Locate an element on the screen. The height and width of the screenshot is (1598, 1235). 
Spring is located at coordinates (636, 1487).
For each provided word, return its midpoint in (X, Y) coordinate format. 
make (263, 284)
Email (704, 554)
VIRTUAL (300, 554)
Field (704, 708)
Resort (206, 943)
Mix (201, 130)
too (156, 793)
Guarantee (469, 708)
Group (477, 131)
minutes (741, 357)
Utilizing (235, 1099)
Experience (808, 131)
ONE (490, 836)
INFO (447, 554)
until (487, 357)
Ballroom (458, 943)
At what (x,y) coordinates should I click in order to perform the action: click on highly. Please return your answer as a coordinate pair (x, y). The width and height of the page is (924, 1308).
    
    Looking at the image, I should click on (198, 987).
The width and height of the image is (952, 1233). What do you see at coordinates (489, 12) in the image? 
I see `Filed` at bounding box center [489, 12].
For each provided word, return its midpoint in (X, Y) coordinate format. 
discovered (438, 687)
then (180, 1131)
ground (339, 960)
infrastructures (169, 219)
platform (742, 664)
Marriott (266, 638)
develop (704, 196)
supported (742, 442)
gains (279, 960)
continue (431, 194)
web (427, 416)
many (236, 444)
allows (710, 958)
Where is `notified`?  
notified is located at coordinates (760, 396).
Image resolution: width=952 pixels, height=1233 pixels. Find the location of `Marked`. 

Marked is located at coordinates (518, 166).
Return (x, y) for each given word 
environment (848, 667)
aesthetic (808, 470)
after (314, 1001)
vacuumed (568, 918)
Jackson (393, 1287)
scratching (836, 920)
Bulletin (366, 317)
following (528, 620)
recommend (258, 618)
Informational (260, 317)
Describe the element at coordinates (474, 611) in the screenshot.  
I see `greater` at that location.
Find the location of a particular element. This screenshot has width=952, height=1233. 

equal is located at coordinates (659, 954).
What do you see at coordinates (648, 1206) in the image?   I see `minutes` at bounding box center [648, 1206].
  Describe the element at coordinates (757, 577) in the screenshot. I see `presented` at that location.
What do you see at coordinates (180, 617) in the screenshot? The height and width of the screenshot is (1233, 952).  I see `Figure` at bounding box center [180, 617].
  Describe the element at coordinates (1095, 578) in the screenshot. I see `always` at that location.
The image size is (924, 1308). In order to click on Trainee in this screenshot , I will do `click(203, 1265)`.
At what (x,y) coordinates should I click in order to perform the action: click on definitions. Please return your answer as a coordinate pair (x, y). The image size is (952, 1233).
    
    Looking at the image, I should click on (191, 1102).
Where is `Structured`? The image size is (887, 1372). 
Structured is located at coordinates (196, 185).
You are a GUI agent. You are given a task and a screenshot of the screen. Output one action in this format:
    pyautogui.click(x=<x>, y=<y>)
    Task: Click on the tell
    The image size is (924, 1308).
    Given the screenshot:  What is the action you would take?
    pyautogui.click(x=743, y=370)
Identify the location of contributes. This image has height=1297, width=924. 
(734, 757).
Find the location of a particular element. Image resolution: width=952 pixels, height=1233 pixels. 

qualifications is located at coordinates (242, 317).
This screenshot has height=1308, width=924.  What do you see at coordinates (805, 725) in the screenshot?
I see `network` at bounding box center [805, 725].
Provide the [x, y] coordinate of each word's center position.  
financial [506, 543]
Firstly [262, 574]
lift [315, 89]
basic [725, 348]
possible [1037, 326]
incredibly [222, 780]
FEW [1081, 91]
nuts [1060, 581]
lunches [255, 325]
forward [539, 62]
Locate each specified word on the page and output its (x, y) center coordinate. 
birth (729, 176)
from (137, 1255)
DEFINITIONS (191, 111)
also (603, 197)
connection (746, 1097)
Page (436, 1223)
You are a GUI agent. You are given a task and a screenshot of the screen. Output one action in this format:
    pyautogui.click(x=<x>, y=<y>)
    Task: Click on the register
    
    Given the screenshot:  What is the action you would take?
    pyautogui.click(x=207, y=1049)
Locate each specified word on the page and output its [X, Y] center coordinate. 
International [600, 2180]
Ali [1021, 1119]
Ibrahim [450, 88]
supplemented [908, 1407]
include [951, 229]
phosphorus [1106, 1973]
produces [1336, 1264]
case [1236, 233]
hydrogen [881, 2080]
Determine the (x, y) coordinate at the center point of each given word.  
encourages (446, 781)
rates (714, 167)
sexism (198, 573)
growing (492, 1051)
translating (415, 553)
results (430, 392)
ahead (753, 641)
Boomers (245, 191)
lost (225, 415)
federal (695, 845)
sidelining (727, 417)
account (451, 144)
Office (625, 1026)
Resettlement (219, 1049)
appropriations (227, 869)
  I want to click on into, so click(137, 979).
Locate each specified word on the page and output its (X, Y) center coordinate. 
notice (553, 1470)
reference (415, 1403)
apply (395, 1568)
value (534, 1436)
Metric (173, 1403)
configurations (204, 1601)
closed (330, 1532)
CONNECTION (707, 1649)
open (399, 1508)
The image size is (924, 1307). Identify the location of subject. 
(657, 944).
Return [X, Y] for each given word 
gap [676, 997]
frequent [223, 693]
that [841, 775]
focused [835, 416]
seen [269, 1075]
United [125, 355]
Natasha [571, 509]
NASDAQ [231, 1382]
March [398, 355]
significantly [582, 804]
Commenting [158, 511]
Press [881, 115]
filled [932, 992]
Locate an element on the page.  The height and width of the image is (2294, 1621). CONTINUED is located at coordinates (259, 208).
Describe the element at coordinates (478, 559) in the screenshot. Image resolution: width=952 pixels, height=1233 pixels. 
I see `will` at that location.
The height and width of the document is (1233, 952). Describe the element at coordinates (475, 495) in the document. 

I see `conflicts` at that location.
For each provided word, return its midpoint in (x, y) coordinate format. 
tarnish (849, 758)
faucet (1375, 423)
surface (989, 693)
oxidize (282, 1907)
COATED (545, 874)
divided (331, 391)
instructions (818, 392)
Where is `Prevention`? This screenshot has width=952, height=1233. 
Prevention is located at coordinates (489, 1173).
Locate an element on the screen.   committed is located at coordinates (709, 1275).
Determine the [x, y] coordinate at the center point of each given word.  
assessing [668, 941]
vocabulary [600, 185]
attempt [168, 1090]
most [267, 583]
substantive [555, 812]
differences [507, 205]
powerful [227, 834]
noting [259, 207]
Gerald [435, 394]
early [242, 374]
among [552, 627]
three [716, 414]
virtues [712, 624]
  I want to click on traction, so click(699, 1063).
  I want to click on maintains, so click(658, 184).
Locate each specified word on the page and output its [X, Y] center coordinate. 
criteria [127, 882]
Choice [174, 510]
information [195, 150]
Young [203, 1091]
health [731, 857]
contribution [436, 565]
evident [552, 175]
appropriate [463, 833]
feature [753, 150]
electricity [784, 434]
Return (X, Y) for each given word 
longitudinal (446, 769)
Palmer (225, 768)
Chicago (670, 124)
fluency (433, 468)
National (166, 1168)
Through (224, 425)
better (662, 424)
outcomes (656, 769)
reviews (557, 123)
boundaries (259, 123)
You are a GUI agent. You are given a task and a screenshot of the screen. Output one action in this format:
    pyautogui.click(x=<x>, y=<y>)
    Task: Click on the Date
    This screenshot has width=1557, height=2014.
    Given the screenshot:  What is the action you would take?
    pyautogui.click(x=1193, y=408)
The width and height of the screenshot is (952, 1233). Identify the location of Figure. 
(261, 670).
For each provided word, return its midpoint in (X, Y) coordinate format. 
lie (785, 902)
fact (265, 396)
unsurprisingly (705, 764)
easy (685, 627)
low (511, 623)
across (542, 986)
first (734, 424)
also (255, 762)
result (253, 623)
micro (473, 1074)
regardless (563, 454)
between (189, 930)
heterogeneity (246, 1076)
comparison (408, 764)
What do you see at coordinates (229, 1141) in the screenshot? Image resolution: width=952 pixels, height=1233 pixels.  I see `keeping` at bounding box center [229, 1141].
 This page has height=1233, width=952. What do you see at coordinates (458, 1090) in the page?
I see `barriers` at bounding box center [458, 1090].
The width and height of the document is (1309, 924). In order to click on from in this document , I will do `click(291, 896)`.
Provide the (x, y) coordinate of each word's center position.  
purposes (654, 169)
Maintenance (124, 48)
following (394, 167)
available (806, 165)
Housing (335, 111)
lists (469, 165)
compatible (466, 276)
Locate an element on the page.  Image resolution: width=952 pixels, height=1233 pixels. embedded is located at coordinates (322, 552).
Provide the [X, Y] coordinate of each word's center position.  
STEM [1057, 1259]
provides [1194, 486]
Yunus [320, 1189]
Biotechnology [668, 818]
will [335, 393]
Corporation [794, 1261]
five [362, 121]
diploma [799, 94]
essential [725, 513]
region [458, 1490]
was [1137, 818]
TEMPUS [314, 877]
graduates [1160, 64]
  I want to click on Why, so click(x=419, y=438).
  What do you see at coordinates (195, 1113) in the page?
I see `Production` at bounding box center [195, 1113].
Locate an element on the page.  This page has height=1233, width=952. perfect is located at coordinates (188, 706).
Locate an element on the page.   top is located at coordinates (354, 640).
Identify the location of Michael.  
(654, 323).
------------------------
Update the material starting at the line containing "sexism (198, 573)" and ending at the line containing "filled [932, 992]": give only those lines again, with "Metric" changed to "Gauge" and everything else left as it is.

SOLUTION BELOW:
sexism (198, 573)
growing (492, 1051)
translating (415, 553)
results (430, 392)
ahead (753, 641)
Boomers (245, 191)
lost (225, 415)
federal (695, 845)
sidelining (727, 417)
account (451, 144)
Office (625, 1026)
Resettlement (219, 1049)
appropriations (227, 869)
  I want to click on into, so click(137, 979).
Locate each specified word on the page and output its (X, Y) center coordinate. 
notice (553, 1470)
reference (415, 1403)
apply (395, 1568)
value (534, 1436)
Gauge (173, 1403)
configurations (204, 1601)
closed (330, 1532)
CONNECTION (707, 1649)
open (399, 1508)
The image size is (924, 1307). Identify the location of subject. 
(657, 944).
Return [X, Y] for each given word 
gap [676, 997]
frequent [223, 693]
that [841, 775]
focused [835, 416]
seen [269, 1075]
United [125, 355]
Natasha [571, 509]
NASDAQ [231, 1382]
March [398, 355]
significantly [582, 804]
Commenting [158, 511]
Press [881, 115]
filled [932, 992]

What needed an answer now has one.